READING TEXT:
◇ ◇ ◇ ◇ ◇ ◇ ◇
Toolhub will be built over the course of multiple milestones. The goal of the first milestone is to establish a standard data model for describing tools. The goal of second and third milestones is to bring Toolhub to feature parity with Hay's Tool Directory. The goal of the subsequent milestones is to add new features that improve Toolhub's usability. The first milestone should be reached by the end of Fiscal Year 2017–18, while the subsequent milestones should be reached by the end of Fiscal Year 2018–19.
The idea is that tool cataloguing is fundamentally a data problem. In order for the right tools to be discovered by the right people, they need to be described and organized in the right way. Everything else follows from there.
What this page is and is not
This roadmap is an attempt to prioritize and organize the work that will go into developing Toolhub. The roadmap is meant to reflect the development team's current understanding of how to best approach the problem of tool discovery. It also represents a vision of what Toolhub should be, based on an effort to synthesize the research and learn from it. This is a binding plan as of writing, but it is not meant to be permanent or inflexible. The plan can change as new situations arise and lessons are learned. As the plan changes, this page should be updated as well.
We invite you to get involved in this process by following our updates and to discuss the project on the talk page. You can also leave feedback privately by emailing James Hare. If you suspect something is going in the wrong direction, it is better to speak up sooner rather than later.
Milestone 1: Data model
- Status: Done
The data model refers to the pieces of information used to describe tools. This includes the basic facts about the tool, such as its name and who created it, as well as information that helps people who are looking for it.
◇ ◇ ◇ ◇ ◇ ◇ ◇
ENTRIES SUPPLIED:
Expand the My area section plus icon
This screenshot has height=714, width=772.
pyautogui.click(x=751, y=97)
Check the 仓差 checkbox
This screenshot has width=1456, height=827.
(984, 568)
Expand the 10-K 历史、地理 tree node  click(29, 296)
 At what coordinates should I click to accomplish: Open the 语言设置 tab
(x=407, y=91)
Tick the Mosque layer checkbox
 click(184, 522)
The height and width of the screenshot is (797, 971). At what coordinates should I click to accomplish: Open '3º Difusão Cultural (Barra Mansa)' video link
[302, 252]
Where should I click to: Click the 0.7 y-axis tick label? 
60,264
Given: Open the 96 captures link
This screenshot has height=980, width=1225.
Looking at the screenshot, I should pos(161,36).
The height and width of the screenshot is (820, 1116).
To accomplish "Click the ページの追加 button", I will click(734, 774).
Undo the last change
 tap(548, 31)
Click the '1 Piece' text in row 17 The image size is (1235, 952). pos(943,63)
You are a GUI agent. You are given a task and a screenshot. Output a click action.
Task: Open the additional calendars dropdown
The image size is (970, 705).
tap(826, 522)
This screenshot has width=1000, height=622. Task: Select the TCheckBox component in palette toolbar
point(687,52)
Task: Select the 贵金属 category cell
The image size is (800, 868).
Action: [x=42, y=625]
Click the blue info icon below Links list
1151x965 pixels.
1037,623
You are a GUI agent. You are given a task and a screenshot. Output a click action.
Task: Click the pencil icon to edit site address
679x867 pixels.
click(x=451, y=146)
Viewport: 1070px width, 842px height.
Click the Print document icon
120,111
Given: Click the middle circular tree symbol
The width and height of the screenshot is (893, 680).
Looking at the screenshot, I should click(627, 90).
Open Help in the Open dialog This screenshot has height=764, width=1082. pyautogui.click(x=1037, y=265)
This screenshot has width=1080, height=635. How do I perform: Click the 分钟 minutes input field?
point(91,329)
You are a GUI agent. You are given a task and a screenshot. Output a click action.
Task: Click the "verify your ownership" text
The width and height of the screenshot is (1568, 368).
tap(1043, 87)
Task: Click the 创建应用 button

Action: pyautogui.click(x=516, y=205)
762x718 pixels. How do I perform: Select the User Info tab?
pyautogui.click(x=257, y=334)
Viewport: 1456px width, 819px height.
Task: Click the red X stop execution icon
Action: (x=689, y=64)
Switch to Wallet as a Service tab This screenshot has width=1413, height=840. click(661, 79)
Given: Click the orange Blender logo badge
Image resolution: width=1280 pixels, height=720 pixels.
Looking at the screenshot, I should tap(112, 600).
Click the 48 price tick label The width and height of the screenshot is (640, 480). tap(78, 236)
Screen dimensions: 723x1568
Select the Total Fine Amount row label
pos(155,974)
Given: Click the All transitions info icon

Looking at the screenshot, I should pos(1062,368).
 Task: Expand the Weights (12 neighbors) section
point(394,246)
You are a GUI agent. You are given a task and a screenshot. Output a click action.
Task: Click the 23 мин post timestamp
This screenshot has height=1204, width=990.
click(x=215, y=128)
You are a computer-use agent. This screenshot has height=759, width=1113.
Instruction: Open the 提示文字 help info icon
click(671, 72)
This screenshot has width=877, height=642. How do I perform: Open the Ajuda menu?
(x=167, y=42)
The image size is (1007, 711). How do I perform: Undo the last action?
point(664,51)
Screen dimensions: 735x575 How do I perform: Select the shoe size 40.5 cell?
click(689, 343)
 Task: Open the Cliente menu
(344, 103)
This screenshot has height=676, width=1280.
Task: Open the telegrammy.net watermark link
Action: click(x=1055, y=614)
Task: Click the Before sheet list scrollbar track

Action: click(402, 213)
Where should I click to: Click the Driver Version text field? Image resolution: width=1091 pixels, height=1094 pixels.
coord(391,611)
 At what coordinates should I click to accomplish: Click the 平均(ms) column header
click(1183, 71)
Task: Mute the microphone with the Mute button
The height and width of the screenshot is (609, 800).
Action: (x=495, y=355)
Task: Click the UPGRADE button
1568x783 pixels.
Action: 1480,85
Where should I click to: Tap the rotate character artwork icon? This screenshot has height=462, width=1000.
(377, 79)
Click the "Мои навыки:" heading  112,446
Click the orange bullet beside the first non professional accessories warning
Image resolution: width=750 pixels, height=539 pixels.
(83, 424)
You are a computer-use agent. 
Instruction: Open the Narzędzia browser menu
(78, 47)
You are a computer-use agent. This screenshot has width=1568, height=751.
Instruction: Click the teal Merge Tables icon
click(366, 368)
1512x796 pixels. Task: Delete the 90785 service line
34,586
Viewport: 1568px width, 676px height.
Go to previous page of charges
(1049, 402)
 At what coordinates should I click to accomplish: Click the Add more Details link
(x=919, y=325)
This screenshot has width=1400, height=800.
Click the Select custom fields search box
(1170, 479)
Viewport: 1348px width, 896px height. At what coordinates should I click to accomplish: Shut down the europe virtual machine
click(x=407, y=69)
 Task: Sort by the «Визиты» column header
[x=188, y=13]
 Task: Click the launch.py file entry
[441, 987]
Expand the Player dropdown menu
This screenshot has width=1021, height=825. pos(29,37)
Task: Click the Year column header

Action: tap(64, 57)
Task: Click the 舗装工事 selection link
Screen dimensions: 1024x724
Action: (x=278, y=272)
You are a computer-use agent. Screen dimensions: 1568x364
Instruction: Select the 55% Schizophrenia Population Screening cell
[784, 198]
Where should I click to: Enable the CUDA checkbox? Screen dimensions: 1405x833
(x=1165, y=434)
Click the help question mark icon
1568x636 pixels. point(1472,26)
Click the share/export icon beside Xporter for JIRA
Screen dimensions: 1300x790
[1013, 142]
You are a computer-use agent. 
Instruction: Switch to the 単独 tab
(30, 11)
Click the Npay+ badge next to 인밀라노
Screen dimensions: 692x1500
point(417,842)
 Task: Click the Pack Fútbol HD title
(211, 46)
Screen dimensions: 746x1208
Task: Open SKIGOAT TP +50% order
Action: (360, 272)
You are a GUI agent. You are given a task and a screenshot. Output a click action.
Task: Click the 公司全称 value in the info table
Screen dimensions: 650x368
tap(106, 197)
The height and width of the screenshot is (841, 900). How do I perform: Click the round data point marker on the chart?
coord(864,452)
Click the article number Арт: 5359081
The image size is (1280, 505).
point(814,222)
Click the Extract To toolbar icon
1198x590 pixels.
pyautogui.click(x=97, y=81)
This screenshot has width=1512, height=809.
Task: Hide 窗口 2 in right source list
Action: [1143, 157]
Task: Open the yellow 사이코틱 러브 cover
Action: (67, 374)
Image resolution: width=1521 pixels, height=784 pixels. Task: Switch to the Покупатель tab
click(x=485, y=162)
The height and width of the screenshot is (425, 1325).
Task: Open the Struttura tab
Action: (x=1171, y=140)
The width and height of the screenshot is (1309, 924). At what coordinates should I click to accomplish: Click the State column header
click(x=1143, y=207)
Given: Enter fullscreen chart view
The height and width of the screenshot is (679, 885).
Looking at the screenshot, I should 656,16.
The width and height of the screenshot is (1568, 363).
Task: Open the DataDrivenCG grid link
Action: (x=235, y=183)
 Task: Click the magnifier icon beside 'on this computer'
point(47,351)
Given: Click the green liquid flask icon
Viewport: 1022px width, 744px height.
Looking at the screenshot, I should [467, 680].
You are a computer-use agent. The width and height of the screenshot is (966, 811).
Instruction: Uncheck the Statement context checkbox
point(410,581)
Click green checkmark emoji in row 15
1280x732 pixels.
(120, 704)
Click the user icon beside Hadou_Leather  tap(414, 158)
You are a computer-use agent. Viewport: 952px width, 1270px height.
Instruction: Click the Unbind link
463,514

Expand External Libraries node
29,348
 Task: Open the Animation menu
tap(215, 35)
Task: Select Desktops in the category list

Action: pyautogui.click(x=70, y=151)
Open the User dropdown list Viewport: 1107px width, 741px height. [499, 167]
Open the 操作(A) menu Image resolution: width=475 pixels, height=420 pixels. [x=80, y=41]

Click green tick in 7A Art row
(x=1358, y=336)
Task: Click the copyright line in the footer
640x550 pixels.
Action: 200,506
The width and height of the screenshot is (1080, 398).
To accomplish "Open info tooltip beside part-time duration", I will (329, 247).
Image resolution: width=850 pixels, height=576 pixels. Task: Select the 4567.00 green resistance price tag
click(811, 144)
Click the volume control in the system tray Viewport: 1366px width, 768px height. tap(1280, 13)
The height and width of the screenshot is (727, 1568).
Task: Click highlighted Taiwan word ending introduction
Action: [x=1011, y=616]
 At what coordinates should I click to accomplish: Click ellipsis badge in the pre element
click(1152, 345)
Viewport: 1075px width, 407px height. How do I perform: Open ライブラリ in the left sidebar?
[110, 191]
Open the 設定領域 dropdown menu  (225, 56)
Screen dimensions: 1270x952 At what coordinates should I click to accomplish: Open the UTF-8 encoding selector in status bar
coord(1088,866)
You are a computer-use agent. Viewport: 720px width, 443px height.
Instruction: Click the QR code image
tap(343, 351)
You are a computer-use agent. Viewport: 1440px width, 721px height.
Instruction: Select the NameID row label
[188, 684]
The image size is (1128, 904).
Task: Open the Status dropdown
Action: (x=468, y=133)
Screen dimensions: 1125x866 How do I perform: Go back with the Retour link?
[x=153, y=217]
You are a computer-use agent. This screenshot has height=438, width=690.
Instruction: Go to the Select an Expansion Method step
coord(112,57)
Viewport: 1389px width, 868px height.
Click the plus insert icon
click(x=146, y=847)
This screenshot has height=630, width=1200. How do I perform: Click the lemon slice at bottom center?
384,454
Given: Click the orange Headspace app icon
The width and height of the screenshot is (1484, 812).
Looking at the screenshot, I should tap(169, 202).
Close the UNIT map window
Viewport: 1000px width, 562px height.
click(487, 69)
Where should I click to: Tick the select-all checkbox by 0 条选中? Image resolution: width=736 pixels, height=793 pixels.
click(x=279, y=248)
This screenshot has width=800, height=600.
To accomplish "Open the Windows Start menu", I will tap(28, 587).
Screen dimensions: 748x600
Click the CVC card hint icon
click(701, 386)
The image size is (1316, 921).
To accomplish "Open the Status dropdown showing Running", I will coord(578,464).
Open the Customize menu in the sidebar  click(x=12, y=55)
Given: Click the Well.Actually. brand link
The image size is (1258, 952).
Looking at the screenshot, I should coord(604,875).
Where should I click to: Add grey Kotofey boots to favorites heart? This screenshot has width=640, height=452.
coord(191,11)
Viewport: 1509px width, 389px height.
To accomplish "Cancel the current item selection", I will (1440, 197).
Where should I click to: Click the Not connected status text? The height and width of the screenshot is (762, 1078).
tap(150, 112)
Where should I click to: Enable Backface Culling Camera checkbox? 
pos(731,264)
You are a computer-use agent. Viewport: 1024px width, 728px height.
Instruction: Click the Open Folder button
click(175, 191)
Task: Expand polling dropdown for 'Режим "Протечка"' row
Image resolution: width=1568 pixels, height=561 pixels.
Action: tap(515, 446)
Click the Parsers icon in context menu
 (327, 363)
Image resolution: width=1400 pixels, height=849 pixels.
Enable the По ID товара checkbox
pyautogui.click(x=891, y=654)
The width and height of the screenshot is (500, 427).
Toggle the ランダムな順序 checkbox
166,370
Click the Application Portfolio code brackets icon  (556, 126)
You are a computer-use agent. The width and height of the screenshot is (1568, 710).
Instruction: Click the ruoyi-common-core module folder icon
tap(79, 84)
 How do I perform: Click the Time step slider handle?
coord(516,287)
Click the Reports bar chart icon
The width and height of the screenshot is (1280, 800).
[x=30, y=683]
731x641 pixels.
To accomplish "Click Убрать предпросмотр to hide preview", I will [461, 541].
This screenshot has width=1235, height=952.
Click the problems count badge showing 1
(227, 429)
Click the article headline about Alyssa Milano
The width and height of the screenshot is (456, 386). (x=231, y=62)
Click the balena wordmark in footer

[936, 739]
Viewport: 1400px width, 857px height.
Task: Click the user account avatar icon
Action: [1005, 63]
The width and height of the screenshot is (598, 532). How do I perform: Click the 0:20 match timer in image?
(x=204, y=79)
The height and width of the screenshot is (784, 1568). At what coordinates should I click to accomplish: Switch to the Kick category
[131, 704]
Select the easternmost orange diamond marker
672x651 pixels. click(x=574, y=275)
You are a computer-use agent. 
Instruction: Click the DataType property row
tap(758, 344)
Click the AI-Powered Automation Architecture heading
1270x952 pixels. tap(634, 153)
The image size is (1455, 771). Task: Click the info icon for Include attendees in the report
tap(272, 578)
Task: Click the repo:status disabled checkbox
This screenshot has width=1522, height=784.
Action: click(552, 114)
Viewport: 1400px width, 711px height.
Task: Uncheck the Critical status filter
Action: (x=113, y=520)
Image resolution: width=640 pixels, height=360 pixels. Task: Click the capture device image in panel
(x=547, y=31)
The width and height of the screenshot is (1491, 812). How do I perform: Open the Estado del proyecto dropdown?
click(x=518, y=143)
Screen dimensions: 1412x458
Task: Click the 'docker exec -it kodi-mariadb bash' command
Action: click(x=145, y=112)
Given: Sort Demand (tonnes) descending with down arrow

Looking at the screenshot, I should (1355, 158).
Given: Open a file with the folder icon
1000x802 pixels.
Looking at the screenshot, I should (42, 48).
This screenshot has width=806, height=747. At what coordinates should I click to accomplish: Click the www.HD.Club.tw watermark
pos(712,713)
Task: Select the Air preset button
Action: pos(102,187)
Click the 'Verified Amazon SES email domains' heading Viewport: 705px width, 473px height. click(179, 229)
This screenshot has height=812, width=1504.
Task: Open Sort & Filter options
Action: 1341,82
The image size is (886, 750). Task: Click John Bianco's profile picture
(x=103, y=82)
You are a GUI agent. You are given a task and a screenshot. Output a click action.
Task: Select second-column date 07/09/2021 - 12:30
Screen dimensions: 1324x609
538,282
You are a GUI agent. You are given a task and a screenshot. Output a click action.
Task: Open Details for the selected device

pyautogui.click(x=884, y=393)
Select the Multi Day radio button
◇ ◇ ◇ ◇ ◇ ◇ ◇
TASKS:
[1] According to the Toolhub roadmap, what is the goal of the first milestone?
[2] From the Toolhub roadmap, return the passage that opens with the words "We invite you" and closes with "looking for it.", copied word for word.
[3] Carry the Toolhub roadmap forward, picking up right after its last sentence.

RESPONSES IN ORDER:
[1] To establish a standard data model for describing tools.

[2]
We invite you to get involved in this process by following our updates and to discuss the project on the talk page. You can also leave feedback privately by emailing James Hare. If you suspect something is going in the wrong direction, it is better to speak up sooner rather than later.
Milestone 1: Data model
- Status: Done
The data model refers to the pieces of information used to describe tools. This includes the basic facts about the tool, such as its name and who created it, as well as information that helps people who are looking for it.

[3]
Our starting point will be the data model used by Hay's Tool Directory, a volunteer-developed directory service. This data model is a good start but it has some drawbacks. Keywords are freeform text, meaning that there is significant term duplication, with terms in English and other languages treated as separate concepts instead of the same (image vs. images vs. media vs. multimedia vs. fotografia). There is also no guidance as to what kind of information to provide, or how. This hinders tool discovery.
Tool records in Hay's directory are represented through JSON files provided by the tool developers. Each tool record contains a unique tool ID, tool name, description, URL, keywords, author, and a link to the repository where the code is hosted. These files, called toolinfo files, are placed somewhere on the web and then downloaded by the directory software to populate the directory. This approach assumes that records are not centralized. Despite this assumption, over 60% of tool descriptions are provided through two central sources: the Toolforge admin console and an on-wiki list meant to be community maintained. This suggests that even though decentralized tool metadata is valuable, in practice the data is significantly centralized. In fact, the creation of a wiki page to serve as an all-purpose toolinfo record suggests there is at least some demand for the ability to just create tool descriptions. Because of this, the data model will be split into two parts:
- Basic information, including the tool's name, authors, and license. This data can be submitted through a toolinfo file that is crawled by Toolhub, or the information can be submitted directly through Toolhub.
- Tool annotations that cannot be submitted through toolinfo files and can only be submitted or modified on Toolhub.
The Wikimedia Tool JSON schema will include basic information expected of each tool. For reference, the current data model used by Hay's directory has been codified as version 1.0.0 of the Wikimedia Tool JSON schema. In May 2018 a draft of version 1.1.0 was published for public comment. Version 1.1.0 will expand the current data model while being completely backwards compatible, creating a smooth migration path. The final version will be published by 30 June 2018. There may also be work on a backwards-incompatible version 2.0.0, depending on project needs. Note that although this data is described using a JSON file, it will be possible to instead submit it directly to Toolhub, without the need to create a JSON file.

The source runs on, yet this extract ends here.